Prudence endures hours of pain and discomfort from being trussed up, head covered, and bouncing on the floor of an old coach. When the villains finally drag her into a room at an inn and remove her head covering, she realizes her abductor is none other than Bennet St. James, Viscount Glastonbury. WHAT! He is as stunned as she is because she is NOT the woman he’d paid the thugs to abduct. No, he’d expected to see Lady Charlotte and to convince her to elope with him. Now what?

After Prudence gives Bennet a thorough dressing down and he totally expresses his sorrow and mortification at being part of such a heinous act – and he continues to apologize ad nauseum, she finally begins to believe he is truly remorseful.
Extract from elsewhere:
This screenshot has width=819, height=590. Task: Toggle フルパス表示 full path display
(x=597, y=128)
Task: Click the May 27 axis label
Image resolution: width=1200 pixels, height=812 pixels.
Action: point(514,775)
Bennet is an exceedingly desperate man. He and his estate are destitute and he has a plethora of much-loved older family members to support. If he cannot come up with the wherewithal to pay his father’s debts and get the estate operating profitably, those very eccentric old ladies will have no place to live nor anyone to care for them. Lady Cassandra and he had met and liked each other and she had even intimated she was amenable to his suit – but – when her father told him that his suit wouldn’t be welcome, Bennet thought it was just from the father and that Charlotte would still be amenable. That is why he had her abducted – and he certainly didn’t intend for any lady to be treated as those thugs had treated Prudence.

Bennet and Prudence concoct a plan to get her back to London before she is missed too much. If they handle it right, they can get her back without her reputation being damaged and she can continue to work as a lady’s companion. Fate, however, has other plans for these two. A storm rages for days preventing travel at all – and it also causes a tree to fall on the inn’s stables – where Bennet’s carriage is stored. The carriage is left beyond repair – and he certainly doesn’t have the money to replace it.
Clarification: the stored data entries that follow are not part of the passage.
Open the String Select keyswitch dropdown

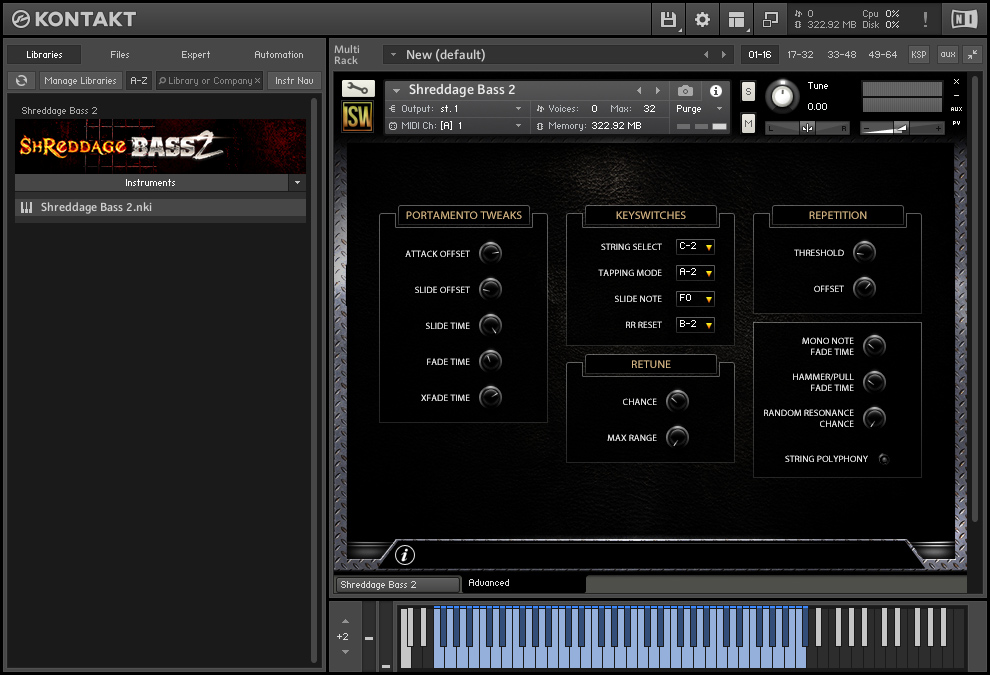coord(695,247)
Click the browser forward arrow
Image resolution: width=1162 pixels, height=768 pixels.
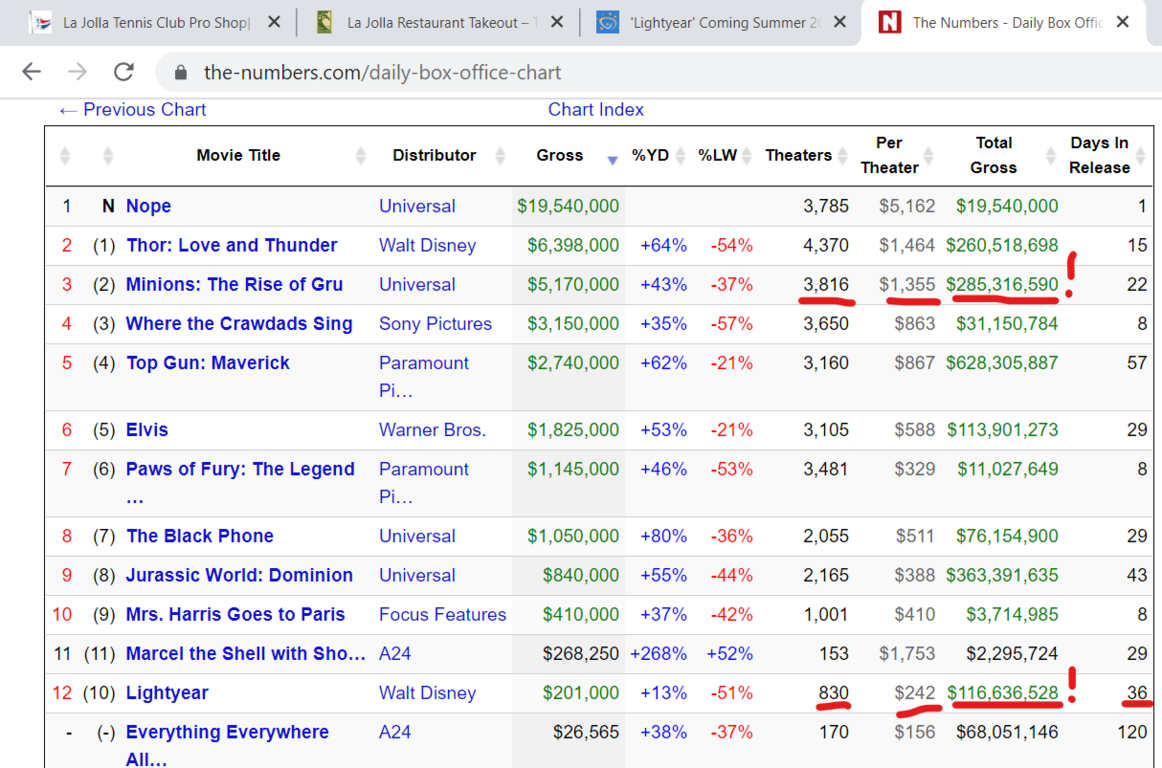point(78,72)
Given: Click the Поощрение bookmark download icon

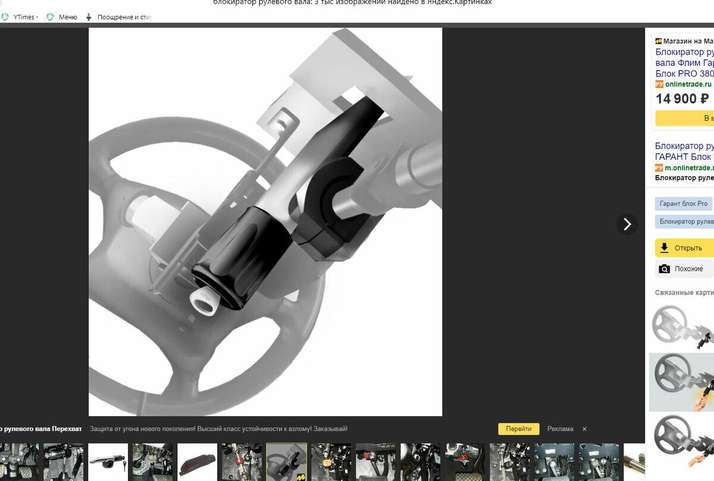Looking at the screenshot, I should point(89,17).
Through all of the trials of the storm, Bennet and Prudence come to truly like each other – and more. However, they each know they will have to become strangers after they return to London. Bennet absolutely must marry an heiress and as a lady’s companion, Prudence wouldn’t be in the company of a peer. Things seem bleak indeed.

After they return, Prudence is welcomed back into her former life and Bennet continues to seek an heiress for a wife. Then there are some shocking discoveries made and life changes. Can the two of them make a go of it? Can Bennet resolve himself to accept his new family situation? Will Prudence be welcomed into either of her new families?

I thoroughly enjoyed the read, but just could never come to respect Bennet for his choices. I am sure we’ll see more of what happens with Bennet and Prudence in the next book, Intolerable, because that book features Ada Treadway (Prudence’s best friend) and Maximillian Hunt, Marquess of Warfield (Prudence’s half-brother).

I voluntarily read and reviewed an Advanced Reader Copy (ARC) of this book. All thoughts and opinions are my own.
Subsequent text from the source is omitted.